La participation de l’Iran à la Coupe du monde 2026 est incertaine. Le ministre iranien des Sports, Ahmad Donyamali, a évoqué un possible boycott de la compétition organisée aux États-Unis, au Canada et au Mexique, en raison des fortes tensions diplomatiques avec Washington.
Les relations entre les deux pays se sont particulièrement dégradées ces derniers mois, dans le contexte des crises au Moyen-Orient. Selon Téhéran, envoyer l’équipe nationale sur le sol américain poserait des problèmes diplomatiques et sécuritaires.

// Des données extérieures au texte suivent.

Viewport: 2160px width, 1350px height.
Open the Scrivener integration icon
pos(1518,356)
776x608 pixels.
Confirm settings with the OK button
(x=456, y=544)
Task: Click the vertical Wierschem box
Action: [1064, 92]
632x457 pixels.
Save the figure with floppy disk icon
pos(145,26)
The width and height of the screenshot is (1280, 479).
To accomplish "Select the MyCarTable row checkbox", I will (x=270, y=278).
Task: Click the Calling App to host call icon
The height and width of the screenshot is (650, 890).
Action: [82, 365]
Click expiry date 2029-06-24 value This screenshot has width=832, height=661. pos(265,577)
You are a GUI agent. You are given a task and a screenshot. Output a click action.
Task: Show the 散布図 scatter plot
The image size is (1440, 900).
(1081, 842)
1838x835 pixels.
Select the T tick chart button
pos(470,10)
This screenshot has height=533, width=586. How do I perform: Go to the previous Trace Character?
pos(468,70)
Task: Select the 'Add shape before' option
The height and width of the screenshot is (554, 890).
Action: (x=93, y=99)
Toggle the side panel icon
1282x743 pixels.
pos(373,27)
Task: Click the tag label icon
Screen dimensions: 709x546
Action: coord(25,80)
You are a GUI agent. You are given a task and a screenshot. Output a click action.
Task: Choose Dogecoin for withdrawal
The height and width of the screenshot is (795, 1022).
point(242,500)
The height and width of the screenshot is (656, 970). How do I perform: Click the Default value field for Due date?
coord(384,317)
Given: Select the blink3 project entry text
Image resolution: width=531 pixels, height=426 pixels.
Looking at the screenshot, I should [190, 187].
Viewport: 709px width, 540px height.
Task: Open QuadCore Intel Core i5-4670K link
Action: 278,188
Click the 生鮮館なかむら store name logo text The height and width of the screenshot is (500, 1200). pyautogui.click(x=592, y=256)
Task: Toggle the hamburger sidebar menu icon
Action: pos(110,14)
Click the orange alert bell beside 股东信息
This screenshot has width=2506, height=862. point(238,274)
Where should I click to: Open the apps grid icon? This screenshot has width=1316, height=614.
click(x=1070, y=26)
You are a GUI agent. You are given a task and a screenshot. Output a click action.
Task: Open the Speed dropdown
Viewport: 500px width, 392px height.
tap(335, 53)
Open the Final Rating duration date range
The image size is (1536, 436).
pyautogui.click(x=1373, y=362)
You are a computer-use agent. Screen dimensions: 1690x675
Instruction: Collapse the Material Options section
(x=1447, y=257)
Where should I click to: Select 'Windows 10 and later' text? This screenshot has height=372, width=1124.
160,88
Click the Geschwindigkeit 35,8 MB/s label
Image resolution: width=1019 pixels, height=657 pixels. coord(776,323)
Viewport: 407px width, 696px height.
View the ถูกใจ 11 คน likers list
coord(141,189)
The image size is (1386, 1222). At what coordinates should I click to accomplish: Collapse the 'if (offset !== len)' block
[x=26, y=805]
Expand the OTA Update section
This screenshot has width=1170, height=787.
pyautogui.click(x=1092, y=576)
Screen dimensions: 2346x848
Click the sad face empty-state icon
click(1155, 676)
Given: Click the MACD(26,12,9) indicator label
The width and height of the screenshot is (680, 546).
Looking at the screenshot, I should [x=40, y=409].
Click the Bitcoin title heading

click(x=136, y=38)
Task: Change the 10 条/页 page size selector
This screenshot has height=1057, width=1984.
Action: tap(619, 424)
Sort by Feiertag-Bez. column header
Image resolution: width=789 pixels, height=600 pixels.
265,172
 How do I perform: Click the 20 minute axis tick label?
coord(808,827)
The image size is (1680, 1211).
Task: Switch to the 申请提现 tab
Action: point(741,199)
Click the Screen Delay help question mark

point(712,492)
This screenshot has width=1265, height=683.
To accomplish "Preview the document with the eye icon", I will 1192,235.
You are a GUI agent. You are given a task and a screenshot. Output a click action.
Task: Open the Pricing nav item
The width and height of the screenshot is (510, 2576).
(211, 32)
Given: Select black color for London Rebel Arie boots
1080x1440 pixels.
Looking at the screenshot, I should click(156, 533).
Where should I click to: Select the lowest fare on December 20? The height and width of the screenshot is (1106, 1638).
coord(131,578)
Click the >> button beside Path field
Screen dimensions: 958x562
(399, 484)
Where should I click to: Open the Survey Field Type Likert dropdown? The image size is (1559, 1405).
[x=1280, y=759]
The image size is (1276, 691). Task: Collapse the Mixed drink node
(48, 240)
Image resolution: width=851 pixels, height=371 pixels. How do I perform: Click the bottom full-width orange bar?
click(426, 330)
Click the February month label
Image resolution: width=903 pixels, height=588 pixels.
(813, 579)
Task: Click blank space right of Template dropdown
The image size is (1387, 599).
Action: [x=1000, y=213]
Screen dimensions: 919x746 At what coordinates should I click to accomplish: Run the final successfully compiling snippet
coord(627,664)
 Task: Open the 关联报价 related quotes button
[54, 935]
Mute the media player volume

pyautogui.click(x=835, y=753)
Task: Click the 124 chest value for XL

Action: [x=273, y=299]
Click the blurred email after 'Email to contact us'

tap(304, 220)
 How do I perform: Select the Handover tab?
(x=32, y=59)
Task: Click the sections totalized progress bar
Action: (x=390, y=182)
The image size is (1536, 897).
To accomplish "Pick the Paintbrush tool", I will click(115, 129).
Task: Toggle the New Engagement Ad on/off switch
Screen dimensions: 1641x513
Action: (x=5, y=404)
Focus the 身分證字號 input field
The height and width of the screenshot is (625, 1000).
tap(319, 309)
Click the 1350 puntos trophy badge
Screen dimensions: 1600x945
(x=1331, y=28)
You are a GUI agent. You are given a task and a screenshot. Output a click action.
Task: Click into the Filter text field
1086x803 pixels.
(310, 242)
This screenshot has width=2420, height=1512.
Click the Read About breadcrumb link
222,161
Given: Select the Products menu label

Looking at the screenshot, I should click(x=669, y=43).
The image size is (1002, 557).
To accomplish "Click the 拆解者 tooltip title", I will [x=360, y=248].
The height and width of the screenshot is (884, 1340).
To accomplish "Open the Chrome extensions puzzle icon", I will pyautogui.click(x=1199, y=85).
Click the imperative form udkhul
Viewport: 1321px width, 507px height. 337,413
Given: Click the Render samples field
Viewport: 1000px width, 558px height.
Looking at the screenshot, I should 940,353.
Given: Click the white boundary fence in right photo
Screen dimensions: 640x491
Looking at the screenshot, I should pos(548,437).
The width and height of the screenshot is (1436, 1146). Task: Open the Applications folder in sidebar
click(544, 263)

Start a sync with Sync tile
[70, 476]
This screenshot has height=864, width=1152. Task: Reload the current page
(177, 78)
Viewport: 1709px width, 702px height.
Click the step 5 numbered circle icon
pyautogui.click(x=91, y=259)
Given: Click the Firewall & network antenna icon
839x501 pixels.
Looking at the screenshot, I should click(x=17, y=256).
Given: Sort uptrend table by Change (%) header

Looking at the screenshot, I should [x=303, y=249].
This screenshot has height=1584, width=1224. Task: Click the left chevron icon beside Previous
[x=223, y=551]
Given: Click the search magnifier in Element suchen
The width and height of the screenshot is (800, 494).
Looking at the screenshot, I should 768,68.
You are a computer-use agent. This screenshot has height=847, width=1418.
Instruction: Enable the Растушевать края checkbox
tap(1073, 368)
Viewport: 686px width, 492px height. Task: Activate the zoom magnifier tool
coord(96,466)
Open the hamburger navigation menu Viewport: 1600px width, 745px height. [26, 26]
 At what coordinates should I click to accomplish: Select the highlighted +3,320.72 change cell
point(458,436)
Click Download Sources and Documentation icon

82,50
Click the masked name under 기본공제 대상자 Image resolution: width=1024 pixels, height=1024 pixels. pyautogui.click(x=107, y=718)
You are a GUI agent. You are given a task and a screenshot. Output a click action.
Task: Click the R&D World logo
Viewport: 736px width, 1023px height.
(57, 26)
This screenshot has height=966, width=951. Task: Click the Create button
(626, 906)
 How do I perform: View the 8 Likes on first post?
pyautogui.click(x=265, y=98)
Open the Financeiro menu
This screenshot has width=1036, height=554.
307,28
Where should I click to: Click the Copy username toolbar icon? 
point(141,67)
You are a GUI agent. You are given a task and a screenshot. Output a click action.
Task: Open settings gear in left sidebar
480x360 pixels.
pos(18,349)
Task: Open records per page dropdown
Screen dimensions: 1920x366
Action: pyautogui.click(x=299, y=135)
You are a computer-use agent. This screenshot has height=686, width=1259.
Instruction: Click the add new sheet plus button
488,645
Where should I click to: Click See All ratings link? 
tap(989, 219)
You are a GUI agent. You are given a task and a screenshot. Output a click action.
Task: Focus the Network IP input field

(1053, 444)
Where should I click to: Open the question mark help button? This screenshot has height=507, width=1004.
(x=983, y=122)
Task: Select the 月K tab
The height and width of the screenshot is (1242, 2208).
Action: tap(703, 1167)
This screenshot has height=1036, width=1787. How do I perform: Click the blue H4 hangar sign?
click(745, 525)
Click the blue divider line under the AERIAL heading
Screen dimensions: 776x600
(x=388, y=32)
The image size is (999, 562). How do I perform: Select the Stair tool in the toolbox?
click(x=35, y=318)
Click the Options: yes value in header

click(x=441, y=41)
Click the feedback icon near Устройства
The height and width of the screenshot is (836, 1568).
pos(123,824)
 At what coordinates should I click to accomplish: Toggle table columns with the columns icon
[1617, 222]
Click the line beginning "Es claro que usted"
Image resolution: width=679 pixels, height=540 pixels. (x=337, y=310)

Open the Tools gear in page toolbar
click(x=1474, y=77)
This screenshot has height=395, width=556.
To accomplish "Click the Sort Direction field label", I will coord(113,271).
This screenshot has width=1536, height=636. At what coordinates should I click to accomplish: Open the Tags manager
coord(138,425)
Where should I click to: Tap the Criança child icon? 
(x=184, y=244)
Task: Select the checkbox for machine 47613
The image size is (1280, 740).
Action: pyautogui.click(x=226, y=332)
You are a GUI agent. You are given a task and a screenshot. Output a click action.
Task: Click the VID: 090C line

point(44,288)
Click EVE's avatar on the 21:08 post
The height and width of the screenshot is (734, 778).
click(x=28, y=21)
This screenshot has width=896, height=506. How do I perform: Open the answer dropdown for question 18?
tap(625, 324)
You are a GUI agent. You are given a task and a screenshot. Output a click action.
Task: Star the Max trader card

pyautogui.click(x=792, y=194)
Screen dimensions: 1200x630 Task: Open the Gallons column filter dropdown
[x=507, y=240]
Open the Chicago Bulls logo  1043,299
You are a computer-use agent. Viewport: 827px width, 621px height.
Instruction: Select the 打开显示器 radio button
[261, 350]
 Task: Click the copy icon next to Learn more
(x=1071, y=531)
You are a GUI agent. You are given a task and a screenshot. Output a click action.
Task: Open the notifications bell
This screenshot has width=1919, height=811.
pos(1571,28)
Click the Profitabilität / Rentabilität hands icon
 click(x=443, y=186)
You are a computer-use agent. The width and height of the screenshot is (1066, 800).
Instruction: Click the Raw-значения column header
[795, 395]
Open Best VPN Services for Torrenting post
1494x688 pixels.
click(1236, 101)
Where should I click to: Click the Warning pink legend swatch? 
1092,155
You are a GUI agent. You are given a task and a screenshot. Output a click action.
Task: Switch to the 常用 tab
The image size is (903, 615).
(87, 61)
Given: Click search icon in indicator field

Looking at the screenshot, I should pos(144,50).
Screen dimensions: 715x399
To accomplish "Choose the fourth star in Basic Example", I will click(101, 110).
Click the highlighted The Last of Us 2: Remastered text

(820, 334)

La FIFA, qui n’a reçu aucune notification officielle de retrait, rappelle que toutes les équipes qualifiées doivent pouvoir participer. Son président Gianni Infantino insiste sur ce principe. Les États-Unis assurent de leur côté que toutes les sélections, y compris l’Iran, seront autorisées à entrer sur leur territoire. Ce ne serait pas une première : les rencontres Iran-USA ont toujours eu une forte charge politique depuis 1979. Mais le contexte actuel rend la situation plus explosive.

En attendant une décision officielle, l’avenir de la participation iranienne reste suspendu à l’évolution des relations diplomatiques dans les mois à venir. Le football se retrouve une nouvelle fois pris dans un étau géopolitique.